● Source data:

----

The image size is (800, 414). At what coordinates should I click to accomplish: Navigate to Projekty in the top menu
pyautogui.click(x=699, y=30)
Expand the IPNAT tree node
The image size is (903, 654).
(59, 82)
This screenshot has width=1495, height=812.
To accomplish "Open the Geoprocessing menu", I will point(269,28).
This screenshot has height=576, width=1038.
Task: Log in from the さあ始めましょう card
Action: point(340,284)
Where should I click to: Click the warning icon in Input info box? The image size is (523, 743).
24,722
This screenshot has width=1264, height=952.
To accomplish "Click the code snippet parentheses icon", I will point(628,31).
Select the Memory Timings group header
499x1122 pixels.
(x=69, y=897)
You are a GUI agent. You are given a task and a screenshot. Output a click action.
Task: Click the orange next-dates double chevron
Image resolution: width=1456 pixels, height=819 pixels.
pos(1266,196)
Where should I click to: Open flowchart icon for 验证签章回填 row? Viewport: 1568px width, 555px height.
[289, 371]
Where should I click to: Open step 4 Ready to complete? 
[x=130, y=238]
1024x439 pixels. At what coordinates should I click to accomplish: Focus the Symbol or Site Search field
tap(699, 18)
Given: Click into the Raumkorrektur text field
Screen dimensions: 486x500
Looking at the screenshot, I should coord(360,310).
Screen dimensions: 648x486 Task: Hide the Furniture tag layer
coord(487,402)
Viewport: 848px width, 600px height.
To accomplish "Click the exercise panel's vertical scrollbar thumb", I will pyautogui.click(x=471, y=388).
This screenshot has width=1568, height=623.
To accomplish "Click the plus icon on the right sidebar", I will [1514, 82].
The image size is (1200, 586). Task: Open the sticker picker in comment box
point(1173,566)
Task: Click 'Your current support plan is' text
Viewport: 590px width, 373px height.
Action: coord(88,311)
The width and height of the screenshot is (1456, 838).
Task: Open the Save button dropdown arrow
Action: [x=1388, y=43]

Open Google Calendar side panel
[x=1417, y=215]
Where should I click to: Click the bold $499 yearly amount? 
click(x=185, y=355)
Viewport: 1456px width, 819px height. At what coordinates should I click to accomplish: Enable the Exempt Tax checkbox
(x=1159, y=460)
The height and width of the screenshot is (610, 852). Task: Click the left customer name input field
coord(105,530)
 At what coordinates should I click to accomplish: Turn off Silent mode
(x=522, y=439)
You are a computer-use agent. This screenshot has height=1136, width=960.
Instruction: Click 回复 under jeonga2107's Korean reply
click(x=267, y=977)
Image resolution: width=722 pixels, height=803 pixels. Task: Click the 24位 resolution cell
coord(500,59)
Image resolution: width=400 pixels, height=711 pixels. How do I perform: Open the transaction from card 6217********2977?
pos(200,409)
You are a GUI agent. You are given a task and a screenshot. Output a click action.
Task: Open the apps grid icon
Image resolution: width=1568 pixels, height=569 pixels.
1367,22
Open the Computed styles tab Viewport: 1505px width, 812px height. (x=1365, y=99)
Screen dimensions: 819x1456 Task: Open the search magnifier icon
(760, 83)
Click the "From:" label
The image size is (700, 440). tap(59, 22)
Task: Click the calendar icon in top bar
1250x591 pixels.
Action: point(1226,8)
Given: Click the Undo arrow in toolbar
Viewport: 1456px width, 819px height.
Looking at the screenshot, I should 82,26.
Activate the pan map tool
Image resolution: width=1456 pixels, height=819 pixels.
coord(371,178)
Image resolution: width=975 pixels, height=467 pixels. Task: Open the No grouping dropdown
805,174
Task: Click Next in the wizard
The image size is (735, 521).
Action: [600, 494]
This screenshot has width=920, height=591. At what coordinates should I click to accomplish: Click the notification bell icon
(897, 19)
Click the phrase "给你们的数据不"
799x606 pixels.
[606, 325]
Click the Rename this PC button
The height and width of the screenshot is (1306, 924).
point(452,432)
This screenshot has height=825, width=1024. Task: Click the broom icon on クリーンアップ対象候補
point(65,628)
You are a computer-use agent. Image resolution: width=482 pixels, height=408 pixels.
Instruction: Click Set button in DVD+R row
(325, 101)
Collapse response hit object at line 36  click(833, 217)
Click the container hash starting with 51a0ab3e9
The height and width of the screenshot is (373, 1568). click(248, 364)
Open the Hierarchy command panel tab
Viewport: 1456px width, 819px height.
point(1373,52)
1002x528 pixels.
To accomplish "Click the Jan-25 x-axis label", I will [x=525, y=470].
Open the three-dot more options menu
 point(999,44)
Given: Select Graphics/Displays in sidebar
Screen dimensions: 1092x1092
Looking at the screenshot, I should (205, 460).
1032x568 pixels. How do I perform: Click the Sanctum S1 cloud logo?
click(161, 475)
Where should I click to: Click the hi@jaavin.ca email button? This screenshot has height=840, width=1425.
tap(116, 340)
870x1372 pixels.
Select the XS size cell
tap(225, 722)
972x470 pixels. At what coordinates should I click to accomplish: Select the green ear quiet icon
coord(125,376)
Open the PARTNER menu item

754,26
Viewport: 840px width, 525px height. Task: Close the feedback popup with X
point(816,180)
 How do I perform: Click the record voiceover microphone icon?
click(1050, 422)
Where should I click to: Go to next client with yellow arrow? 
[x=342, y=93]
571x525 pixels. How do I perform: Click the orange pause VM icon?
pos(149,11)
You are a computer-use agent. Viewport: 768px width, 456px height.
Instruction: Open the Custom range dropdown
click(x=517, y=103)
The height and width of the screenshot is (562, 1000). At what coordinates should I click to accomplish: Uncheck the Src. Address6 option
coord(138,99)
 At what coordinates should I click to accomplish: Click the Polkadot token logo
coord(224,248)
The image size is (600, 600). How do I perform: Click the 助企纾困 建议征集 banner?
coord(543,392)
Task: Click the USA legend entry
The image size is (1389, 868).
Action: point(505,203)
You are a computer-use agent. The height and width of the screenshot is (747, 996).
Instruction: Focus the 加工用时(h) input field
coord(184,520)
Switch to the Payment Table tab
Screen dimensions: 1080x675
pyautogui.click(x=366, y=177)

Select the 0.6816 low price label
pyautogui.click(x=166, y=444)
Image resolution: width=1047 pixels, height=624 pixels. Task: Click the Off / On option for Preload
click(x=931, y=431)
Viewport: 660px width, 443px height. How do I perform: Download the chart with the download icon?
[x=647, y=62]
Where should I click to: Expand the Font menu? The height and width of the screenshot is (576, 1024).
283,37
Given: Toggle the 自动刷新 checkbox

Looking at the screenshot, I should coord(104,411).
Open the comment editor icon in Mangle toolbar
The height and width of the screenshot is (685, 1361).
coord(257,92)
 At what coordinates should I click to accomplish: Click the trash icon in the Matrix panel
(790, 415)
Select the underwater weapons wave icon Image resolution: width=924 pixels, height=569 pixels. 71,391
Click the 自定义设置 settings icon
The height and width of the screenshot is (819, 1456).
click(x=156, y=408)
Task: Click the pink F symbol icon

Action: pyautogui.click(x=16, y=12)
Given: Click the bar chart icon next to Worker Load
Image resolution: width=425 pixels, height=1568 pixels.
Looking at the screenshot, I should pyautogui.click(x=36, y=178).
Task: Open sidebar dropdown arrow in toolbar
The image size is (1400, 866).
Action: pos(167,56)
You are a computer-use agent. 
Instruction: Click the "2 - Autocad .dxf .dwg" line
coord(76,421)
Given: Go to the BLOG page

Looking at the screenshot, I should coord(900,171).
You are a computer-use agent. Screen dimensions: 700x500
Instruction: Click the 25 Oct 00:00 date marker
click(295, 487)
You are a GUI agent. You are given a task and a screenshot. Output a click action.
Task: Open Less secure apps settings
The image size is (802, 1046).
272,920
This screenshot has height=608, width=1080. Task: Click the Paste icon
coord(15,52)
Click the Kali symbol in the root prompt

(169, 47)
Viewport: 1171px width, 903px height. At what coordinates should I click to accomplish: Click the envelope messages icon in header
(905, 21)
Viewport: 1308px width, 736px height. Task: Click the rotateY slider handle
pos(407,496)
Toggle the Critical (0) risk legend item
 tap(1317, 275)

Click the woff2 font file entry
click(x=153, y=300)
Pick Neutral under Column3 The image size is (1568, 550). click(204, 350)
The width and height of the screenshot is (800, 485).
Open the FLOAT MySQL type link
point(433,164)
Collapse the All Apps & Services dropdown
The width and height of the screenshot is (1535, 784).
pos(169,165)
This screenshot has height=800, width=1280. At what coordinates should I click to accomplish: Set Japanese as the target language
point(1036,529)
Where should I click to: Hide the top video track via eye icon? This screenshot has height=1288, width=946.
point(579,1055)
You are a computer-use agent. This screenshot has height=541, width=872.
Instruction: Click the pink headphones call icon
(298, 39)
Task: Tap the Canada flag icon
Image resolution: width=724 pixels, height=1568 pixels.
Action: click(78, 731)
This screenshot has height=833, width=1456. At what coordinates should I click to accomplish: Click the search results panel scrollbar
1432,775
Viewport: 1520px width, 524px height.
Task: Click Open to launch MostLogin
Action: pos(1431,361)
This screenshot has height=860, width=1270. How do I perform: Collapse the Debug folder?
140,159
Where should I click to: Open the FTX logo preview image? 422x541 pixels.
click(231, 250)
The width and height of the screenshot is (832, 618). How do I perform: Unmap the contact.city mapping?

----

● Set exercise:
Repeat the lines of the records verbatim, starting at the line containing "Task: Click 'Your" and ending at the line containing "The image size is (700, 440). tap(59, 22)", both included.

● Response to the task:
Task: Click 'Your current support plan is' text
Viewport: 590px width, 373px height.
Action: coord(88,311)
The width and height of the screenshot is (1456, 838).
Task: Open the Save button dropdown arrow
Action: [x=1388, y=43]

Open Google Calendar side panel
[x=1417, y=215]
Where should I click to: Click the bold $499 yearly amount? 
click(x=185, y=355)
Viewport: 1456px width, 819px height. At what coordinates should I click to accomplish: Enable the Exempt Tax checkbox
(x=1159, y=460)
The height and width of the screenshot is (610, 852). Task: Click the left customer name input field
coord(105,530)
 At what coordinates should I click to accomplish: Turn off Silent mode
(x=522, y=439)
You are a computer-use agent. This screenshot has height=1136, width=960.
Instruction: Click 回复 under jeonga2107's Korean reply
click(x=267, y=977)
Image resolution: width=722 pixels, height=803 pixels. Task: Click the 24位 resolution cell
coord(500,59)
Image resolution: width=400 pixels, height=711 pixels. How do I perform: Open the transaction from card 6217********2977?
pos(200,409)
You are a GUI agent. You are given a task and a screenshot. Output a click action.
Task: Open the apps grid icon
Image resolution: width=1568 pixels, height=569 pixels.
1367,22
Open the Computed styles tab Viewport: 1505px width, 812px height. (x=1365, y=99)
Screen dimensions: 819x1456 Task: Open the search magnifier icon
(760, 83)
Click the "From:" label
The image size is (700, 440). tap(59, 22)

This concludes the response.